Most of the pressure comes from the latest economic data. Inflation accelerated to 2.7% vs. estimated 2.5%. But wages increase and food price increase may push the barometer to 5% by the end of the year, according to Credit Suisse. This implies that interest rates have to go higher, pressuring equity markets in the short run.
According to the latest round of economic data, industrial output increased 20.7% in January-February 2010 to a new five year record. Urban real estate investment increased 22.6% compared to last year while retail sales surged 17.9% the same time. While most economists agree that some of the gains are attributed to a relatively low comparison base due to the height of the global economic crisis a year ago, yet the numbers are still impressive by global standards. All signs point to a direction that China will exit stimulus rather sooner than later, raising the level of uncertainty in equity markets.

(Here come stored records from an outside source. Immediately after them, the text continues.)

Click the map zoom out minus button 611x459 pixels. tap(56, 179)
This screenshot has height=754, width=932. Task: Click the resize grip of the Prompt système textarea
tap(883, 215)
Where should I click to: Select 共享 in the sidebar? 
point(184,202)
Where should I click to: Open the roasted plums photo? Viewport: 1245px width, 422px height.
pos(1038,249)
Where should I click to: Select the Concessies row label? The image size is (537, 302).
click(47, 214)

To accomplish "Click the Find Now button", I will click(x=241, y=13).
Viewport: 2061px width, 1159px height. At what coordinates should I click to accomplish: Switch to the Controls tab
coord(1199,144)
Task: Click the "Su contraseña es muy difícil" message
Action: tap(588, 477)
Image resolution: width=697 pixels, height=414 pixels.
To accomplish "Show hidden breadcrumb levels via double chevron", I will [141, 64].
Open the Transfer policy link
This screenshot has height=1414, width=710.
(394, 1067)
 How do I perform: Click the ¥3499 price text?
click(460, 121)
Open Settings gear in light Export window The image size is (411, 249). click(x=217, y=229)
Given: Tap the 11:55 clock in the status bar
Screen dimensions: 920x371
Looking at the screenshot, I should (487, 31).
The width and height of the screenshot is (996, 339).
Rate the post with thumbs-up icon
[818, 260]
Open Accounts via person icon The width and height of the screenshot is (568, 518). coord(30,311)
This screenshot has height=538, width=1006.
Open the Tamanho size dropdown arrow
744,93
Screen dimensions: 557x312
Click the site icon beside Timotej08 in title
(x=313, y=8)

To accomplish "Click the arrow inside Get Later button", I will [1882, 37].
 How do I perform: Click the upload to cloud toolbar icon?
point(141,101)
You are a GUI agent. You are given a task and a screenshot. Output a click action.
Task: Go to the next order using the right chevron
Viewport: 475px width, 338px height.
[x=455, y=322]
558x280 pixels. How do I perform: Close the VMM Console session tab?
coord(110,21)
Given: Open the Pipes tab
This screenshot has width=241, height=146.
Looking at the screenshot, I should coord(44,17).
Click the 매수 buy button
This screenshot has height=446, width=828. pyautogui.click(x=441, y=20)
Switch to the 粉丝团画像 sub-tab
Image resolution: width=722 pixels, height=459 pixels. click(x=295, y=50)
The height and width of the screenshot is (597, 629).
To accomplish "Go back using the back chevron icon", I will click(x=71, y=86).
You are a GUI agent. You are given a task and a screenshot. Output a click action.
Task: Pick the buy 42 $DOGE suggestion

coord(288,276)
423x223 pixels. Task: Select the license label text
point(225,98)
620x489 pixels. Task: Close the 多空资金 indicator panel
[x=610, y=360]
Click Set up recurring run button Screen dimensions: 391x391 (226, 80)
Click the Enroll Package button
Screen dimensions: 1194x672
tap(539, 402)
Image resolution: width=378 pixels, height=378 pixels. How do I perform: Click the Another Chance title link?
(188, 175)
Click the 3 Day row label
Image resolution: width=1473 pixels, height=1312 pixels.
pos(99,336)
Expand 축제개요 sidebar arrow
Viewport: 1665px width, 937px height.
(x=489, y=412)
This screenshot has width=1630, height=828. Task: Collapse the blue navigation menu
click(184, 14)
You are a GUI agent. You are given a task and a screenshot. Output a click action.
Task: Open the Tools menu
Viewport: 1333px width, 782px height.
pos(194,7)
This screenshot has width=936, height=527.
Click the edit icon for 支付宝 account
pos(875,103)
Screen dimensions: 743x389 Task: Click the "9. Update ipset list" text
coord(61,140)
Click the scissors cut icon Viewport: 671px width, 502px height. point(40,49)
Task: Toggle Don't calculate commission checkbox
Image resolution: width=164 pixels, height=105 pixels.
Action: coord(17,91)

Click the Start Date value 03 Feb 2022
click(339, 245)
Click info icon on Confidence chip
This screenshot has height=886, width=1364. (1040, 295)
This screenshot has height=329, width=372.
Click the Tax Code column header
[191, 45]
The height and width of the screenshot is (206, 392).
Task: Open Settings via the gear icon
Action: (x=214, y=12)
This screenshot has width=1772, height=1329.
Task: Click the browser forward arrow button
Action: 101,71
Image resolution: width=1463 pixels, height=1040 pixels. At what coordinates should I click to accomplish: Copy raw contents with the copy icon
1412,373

Chinese stocks listed on American soil have been less volatile lately, as evidenced by the significant drop in the number of overbought China ADRs. Earnings remain in focus with UTStartcom (NASDAQ:UTSI) and China Sunergy (NASDAQ:CSUN) reporting today.
Most Chinese indices have been trading in a narrow range looking for a direction. The significant advance in the 10-year Treasuries is a sign that confidence increases towards the U.S. economy. The number of foreclosures fell to the lowest level in year, suggesting the worst may be over on the home front.